Target position records:
####################
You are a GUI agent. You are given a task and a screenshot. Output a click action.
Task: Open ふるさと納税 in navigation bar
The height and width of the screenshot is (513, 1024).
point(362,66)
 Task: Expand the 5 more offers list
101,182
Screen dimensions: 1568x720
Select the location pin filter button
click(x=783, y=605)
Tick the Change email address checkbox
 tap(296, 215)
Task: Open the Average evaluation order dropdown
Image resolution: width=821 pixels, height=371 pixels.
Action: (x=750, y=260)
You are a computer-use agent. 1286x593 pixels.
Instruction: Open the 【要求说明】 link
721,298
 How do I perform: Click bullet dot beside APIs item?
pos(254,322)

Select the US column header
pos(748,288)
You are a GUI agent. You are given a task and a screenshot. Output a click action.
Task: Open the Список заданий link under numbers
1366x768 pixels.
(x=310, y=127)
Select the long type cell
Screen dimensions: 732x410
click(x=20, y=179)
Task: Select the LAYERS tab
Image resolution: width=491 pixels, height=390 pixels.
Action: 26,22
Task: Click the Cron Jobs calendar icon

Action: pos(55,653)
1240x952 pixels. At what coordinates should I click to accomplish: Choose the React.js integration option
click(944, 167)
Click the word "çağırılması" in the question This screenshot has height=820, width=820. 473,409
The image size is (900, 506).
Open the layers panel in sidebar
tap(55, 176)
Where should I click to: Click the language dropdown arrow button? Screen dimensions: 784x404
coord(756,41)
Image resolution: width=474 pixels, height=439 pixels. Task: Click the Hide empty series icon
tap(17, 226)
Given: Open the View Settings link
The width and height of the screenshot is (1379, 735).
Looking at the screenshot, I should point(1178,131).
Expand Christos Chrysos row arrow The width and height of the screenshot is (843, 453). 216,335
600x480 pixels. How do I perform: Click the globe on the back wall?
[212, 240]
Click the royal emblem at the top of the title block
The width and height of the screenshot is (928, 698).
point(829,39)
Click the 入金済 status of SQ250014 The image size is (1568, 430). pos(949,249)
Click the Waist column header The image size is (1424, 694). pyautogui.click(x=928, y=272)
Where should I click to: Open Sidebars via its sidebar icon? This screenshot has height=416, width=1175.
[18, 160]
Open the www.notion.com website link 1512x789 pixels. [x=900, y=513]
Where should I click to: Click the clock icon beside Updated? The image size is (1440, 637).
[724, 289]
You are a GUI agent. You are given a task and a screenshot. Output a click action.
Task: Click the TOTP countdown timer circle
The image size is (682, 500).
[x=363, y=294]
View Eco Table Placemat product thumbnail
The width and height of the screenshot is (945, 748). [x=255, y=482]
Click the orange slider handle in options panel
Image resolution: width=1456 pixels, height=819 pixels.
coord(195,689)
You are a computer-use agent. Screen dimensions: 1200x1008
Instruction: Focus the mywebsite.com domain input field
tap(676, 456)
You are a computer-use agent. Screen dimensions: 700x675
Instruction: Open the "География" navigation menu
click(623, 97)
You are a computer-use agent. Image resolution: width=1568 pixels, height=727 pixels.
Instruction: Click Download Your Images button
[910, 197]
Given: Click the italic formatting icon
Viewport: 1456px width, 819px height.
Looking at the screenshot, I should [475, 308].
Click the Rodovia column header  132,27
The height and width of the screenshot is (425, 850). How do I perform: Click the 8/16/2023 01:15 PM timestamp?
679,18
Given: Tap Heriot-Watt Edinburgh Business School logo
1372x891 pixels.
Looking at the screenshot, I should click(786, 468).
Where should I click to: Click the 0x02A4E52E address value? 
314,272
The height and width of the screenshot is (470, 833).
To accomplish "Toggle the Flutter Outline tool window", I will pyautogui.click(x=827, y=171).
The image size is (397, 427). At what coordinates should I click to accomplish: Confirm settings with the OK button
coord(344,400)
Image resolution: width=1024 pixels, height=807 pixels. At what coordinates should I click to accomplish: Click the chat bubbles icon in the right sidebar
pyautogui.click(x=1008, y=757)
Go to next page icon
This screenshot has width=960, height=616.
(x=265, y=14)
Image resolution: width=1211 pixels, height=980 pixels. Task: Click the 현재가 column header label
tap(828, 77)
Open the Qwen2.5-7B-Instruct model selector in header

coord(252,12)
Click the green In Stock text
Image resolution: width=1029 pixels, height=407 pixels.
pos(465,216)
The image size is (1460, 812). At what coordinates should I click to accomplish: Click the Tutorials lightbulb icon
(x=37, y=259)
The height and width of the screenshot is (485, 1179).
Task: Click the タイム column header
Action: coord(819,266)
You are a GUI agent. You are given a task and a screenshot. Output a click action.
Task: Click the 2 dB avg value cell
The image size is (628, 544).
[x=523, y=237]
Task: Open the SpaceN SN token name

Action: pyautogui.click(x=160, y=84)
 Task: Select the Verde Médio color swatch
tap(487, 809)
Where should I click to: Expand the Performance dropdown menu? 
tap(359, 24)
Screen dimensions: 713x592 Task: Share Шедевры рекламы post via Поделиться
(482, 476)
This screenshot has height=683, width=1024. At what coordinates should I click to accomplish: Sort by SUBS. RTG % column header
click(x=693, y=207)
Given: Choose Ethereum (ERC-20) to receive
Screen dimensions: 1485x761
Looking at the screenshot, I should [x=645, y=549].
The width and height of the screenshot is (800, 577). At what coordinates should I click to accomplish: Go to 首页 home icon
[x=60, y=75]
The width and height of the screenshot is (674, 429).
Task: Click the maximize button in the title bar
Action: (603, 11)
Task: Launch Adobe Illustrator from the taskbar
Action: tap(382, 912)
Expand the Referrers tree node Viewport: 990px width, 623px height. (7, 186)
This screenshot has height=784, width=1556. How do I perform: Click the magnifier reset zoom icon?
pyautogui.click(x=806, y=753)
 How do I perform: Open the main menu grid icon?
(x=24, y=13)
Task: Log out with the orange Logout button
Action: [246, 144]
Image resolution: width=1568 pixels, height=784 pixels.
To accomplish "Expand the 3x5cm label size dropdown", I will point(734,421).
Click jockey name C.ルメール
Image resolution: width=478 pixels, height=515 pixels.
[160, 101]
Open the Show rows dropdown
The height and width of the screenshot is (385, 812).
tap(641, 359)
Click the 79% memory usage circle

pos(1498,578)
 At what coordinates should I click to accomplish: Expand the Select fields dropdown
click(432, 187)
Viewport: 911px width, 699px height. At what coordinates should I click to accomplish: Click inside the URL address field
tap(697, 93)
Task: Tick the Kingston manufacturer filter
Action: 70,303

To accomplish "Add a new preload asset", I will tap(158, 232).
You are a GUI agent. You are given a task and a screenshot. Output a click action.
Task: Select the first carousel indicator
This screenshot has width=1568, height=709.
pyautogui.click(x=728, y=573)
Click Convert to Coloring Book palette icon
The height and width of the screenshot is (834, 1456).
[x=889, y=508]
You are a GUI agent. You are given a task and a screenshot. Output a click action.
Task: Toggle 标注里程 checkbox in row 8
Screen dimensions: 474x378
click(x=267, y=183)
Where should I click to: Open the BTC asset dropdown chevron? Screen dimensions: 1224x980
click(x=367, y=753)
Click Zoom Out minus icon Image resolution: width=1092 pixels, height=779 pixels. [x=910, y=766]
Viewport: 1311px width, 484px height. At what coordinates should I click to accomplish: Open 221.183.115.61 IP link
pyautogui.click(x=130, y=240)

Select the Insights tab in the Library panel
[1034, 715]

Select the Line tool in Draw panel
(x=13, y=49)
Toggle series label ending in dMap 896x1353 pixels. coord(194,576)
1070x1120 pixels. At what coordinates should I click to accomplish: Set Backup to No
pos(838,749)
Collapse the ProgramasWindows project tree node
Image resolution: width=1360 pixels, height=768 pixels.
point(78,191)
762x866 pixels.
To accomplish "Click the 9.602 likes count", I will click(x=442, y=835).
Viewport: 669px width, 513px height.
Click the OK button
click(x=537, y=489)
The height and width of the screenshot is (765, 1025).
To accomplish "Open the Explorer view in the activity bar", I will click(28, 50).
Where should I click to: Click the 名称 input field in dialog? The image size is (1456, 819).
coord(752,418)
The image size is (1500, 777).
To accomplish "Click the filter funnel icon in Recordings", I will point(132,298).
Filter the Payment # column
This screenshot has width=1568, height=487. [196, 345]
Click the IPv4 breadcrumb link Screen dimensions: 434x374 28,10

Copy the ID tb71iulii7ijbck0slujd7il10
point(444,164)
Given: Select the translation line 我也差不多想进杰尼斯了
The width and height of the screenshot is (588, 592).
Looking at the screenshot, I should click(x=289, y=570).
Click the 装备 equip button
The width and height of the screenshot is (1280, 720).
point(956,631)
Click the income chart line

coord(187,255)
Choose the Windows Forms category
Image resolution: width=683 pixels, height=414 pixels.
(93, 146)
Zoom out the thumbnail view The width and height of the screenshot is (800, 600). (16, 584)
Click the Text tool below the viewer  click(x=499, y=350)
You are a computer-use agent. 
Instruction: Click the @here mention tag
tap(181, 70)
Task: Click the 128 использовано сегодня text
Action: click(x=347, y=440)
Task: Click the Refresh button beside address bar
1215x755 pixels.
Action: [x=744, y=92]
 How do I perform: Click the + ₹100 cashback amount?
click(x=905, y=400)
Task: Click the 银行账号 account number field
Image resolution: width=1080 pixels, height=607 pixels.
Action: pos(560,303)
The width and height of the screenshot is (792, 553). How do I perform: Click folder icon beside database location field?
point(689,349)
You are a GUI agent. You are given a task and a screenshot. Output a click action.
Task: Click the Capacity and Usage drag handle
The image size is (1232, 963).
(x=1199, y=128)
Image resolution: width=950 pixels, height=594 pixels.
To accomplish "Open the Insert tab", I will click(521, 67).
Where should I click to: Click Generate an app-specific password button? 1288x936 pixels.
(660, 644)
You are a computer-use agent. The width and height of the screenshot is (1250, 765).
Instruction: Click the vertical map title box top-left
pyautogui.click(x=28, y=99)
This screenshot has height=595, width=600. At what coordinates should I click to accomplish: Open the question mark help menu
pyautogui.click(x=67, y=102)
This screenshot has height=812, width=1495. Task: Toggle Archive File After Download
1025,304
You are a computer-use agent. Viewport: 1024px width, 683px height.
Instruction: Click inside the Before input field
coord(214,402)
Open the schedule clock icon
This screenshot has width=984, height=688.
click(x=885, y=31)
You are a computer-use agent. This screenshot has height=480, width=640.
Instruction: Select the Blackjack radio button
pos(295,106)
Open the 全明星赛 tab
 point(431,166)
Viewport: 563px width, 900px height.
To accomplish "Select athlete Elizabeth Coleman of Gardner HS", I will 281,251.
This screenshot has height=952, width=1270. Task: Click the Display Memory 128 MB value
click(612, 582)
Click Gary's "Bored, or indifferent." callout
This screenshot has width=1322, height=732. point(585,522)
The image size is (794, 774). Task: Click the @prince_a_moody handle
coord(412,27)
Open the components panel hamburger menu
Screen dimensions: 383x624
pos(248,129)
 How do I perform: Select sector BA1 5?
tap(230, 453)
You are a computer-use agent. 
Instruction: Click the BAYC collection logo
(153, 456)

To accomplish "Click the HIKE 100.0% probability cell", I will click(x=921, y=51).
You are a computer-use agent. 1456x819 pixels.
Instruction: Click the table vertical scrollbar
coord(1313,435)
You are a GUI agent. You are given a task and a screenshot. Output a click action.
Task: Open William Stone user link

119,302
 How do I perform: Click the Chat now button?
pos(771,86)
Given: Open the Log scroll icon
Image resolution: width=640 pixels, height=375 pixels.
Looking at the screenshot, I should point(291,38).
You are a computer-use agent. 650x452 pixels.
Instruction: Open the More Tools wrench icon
####################
Written problem: Reproduce the rows above word for word, from the start of the rows through the line containing "Click the word", including both ends.

Written solution:
You are a GUI agent. You are given a task and a screenshot. Output a click action.
Task: Open ふるさと納税 in navigation bar
The height and width of the screenshot is (513, 1024).
point(362,66)
 Task: Expand the 5 more offers list
101,182
Screen dimensions: 1568x720
Select the location pin filter button
click(x=783, y=605)
Tick the Change email address checkbox
 tap(296, 215)
Task: Open the Average evaluation order dropdown
Image resolution: width=821 pixels, height=371 pixels.
Action: (x=750, y=260)
You are a computer-use agent. 1286x593 pixels.
Instruction: Open the 【要求说明】 link
721,298
 How do I perform: Click bullet dot beside APIs item?
pos(254,322)

Select the US column header
pos(748,288)
You are a GUI agent. You are given a task and a screenshot. Output a click action.
Task: Open the Список заданий link under numbers
1366x768 pixels.
(x=310, y=127)
Select the long type cell
Screen dimensions: 732x410
click(x=20, y=179)
Task: Select the LAYERS tab
Image resolution: width=491 pixels, height=390 pixels.
Action: 26,22
Task: Click the Cron Jobs calendar icon

Action: pos(55,653)
1240x952 pixels. At what coordinates should I click to accomplish: Choose the React.js integration option
click(944, 167)
Click the word "çağırılması" in the question This screenshot has height=820, width=820. 473,409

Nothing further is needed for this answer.